LES EQUIPAGES 143 ET 178 AU SECOURS DU 126 : TOUT UN SYMBOLE !

Nos tankages dans le sable font rarement partie de nos meilleurs souvenirs du  Rallye des Gazelles.
Le plus souvent, une erreur de pilotage va nous mettre les pelles en mains pour dégager la voiture : a priori rien de réjouissant.

Mais cet épisode-là est anecdotique : Je m’engage sur une zone de sable sans avoir dégonflé. A ma droite, Patricia et Gilda (équipage 143) sont sorties de leur 4×4. Peut-être veulent-elles dégonfler ou repérer. Alors que je m’engage pour descendre une dunette,  je leur jette un petit coup d’oeil latéral, je ralentis, je tourne le volant légèrement …pourquoi? … stupide … et Mr. Big vient de remonter son nez (et donc ses roues avant) vers la droite et pose délicatement ses trois tonnes dans le sable mou. On songe d’abord à tracter Mr. Big par l’arrière avec le Pajero de Patricia. Mais on y renonce. Mr. Big ne bouche pas d’un millimètre. Arrive un deuxième 4×4 et nous tentons un tractage en ligne.

Les deux 4×4 qui ont aidé notre équipage 126 portent le n° 143, celui de Patricia et Gilda et le N°178, celui de Marie-Amélie et Delphine . Et alors me direz-vous ? 143 et 178 étaient mes numéros d’équipage en 2009 et en 2010. Si c’est pas un symbole çà ! 2009 et 2010 au secours de 2011 !

Bon finalement, le tractage en ligne ne fonctionnera pas : on poussera Mr. Big vers le bas, en lui intimant l’ordre de ne pas aller se tanker sur l’énorme herbe à chameaux qui se trouve juste devant ses roues avant… ce qu’il saura faire avec dextérité : il est lourd mais pas idiot quand même pour aller se tanker une deuxième fois !

AIN’T NO MOUNTAIN HIGH ENOUGH … AUCUNE MONTAGNE ASSEZ HAUTE POUR NOUS EMPECHER DE PASSER !

Nous l’avions décidé avec Zepur avant le rallye : faire le plus de cap possible, la meilleure façon d’éviter les pénalités kilométriques et pour Zepur qui rappelons-le, affichait sa première participation (quoique parfois je me le demande tant elle a assuré !), le fait de ne pas avoir à gérer trop de reports de caps faciliterait la navigation. D’ailleurs, Zepur l’a très vite compris : elle regardait la carte et me disait invariablement : « oh mais c’est franchissable çà… y compris quand je voyais sur la carte une zone bien plus sombre signalant des reliefs imposants. Zepur partait du principe très simple que tant qu’il n’y a pas de dents symbolisant les falaises, c’était franchissable. CQFD. Elle a eu souvent raison : c’était (presque) toujours franchissable.

Donc, pour faire plaisir à ma pétillante navigatrice (et aussi parce que j’aime çà), je m’efforçais de franchir tout ce qui se présentait sous mes roues. Cette deuxième étape nous a imposé trois franchissements un peu sportifs.
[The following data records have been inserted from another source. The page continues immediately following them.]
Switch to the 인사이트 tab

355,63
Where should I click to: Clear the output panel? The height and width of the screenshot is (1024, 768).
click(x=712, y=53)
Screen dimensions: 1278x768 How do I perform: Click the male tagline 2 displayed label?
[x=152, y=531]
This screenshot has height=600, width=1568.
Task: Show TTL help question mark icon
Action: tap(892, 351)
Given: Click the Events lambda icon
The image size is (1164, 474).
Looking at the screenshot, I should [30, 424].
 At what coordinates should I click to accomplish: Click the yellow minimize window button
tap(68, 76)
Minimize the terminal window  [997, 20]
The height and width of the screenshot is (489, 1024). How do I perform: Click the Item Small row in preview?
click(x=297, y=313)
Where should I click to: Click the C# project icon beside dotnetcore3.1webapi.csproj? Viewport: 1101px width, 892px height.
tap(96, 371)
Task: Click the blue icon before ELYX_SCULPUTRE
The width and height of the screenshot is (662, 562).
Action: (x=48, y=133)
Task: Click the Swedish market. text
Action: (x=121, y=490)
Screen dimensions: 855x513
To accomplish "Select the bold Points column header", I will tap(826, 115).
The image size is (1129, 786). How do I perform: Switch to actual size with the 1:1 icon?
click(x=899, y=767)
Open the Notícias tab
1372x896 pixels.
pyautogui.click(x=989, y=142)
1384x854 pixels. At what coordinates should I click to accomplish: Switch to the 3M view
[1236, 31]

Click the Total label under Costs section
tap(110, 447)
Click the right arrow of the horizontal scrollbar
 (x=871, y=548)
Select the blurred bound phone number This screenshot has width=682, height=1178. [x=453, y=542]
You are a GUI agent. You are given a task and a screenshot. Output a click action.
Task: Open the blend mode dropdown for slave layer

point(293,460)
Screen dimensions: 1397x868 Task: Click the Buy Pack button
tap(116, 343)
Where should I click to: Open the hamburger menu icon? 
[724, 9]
Le premier se présente juste au début de l’étape. Il s’agit d’une passe étroite en virage  abrupt.  Plusieurs équipages du parcours sont là, il faut s’engager un par un. Mr. Big, le Patrol GR réalisera ce premier passage sans difficulté. Juste un échauffement pour lui.

Arrive alors le deuxième franchissement, beaucoup plus long et plus hasardeux sur un massif montagneux pour éviter un report de cap important. Nous nous engageons dans un défilé, espérant trouver une passe… rien n’est sûr mais dans ce cas, le mieux est toujours d’aller voir. Il sera toujours temps de faire demi-tour si c’est infranchissable. Mr. Big continue sa progression, pas de piste ni de passe, peu importe. La pente est de plus en plus raide et couverte de grosses pierres mais le Patrol progresse sans difficulté. Même pas besoin de passer en courte, je suis restée en longue. Nous sommes trop engagées pour faire demi-tour donc nous continuons et parvenons au sommet, espérant enfin trouver la passe qui nous permettra de redescendre plus facilement de l’autre côté… rien, des montagnes à perte vue, grosses pierres coupantes et pentes abruptes… difficile de trouver un itinéraire. Univers hostile.

Zepur reprend un cap, pour visualiser notre direction. Elle, rien ne l’arrête : elle ne va pas tarder à me dire : « notre cap il est là… » en me montrant la direction d’un bras déterminé et sans concession.  Je suis perplexe sur la suite. Faut-il continuer sans risquer de casser ?
Alors que nous commençons à penser que nous sommes probablement le seul équipage un peu fou pour s’être lancé dans ce franchissement, nous entendons un moteur de 4×4… nous sommes au moins deux à partager cette audace. Arrive alors le 4×4 des Gazous, David Casteu et Eric Loiseau. Evidemment !
David arrive sur nos traces, amusé par la situation et peut-être un peu étonné de voir un équipage de Gazelles parvenu avant lui en haut de cette montagne. On regarde ensemble les passages possibles. Je lui dis : « si tu passes, je passe ! » C’est reparti, je le suis des yeux aussi loin que possible pour mémoriser son itinéraire avant de m’engager . Je vais juste passer un peu plus lentement que lui ! Et nous finirons par retrouver la vallée.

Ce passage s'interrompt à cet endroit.